Objects that create their own light do so through a process of energy release. Unlike a surface that merely reflects light, a light-emitting object generates the visible radiation it sends out. This emission occurs when stored energy is converted and released as photons, the basic particles of light. Most objects we see, such as a tree or a car, are visible only because they reflect ambient light, whereas a light-emitting object is its own source of illumination.
The Atomic Origin of Light
The emission of light begins within an atom. Electrons orbit an atom’s nucleus at specific, defined energy levels and reside in the lowest possible one, known as the ground state. When an atom absorbs energy, an electron can be pushed into a higher orbit, placing the atom in an ‘excited’ and unstable state.
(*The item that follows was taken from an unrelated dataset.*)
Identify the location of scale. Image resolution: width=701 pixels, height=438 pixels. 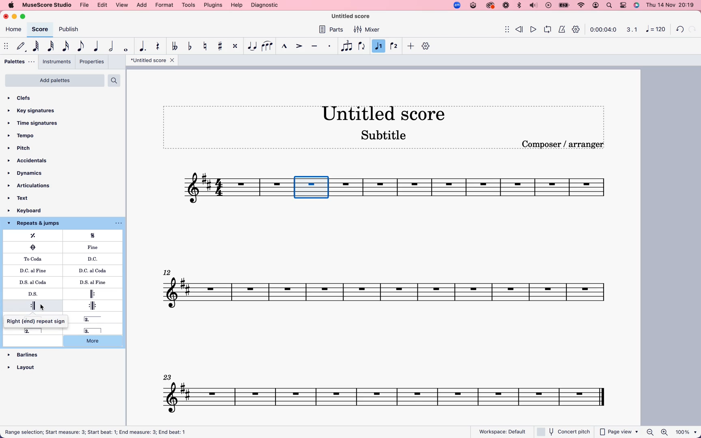
(630, 30).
This excited state is temporary, as the electron seeks to return to a more stable energy level. To do so, it releases the extra energy it absorbed as a photon. The process is similar to a ball on a staircase, where potential energy is released as the ball falls to a lower step.
The color of the emitted light is determined by how far the electron ‘falls’ between energy levels. A short drop releases a low-energy photon, such as red light, while a longer drop releases a high-energy photon, like blue light. Because each element has a unique configuration of electron levels, it emits a distinct spectrum of colors.
Emission Through Heat (Incandescence)
One of the most common ways to energize atoms is through heat, a process called incandescence. When an object is heated, its atoms vibrate more vigorously and crash into each other. This intense atomic motion transfers energy to the electrons, kicking them into higher, excited energy states.
Initially, a heated object might only glow in the infrared spectrum, invisible to the human eye. As the temperature rises to approximately 798 Kelvin, it begins to glow a dull red. As it gets hotter, the color shifts from red to orange, yellow, and eventually ‘white-hot’ as it emits light across the entire visible spectrum.
A classic example is the filament in a traditional incandescent light bulb. An electric current passes through a thin wire made of tungsten, heating it to temperatures between 2,000 and 3,300 Kelvin. This intense heat causes the filament to glow brightly, but it is an inefficient process, as over 90% of the energy consumed is lost as heat. Other familiar examples include the orange-red glow of a hot electric stove burner and the sun.
Emission Without Heat (Luminescence)
In contrast to heating, it is also possible to create light without high temperatures through a process called luminescence. Often referred to as ‘cold light,’ luminescence describes light emission that occurs at normal or cooler temperatures. The energy required to excite electrons comes from sources other than heat.
Chemiluminescence and Bioluminescence
One form is chemiluminescence, where light is generated as a byproduct of a chemical reaction. A glow stick is a prime example; snapping the stick mixes two chemicals. This reaction releases energy that excites the electrons within a fluorescent dye, which then emit photons as they return to a stable state, producing a steady glow without generating heat.
A specialized type of chemiluminescence found in nature is bioluminescence. This is the method used by organisms like fireflies, fungi, and many deep-sea creatures. In fireflies, a chemical called luciferin reacts with oxygen, catalyzed by an enzyme named luciferase. This reaction produces an unstable, excited compound that releases light as it breaks down.
Electroluminescence
Another form is electroluminescence, which is the emission of light in response to an electric current passing through a material. This is the principle behind light-emitting diodes (LEDs). In an LED, electricity flows through a semiconductor chip, causing electrons to combine with ‘holes’ (positively charged gaps), a process that releases energy directly as photons.
The color of the light is determined by the specific semiconductor materials used. This direct conversion of electricity to light makes LEDs far more energy-efficient than incandescent bulbs.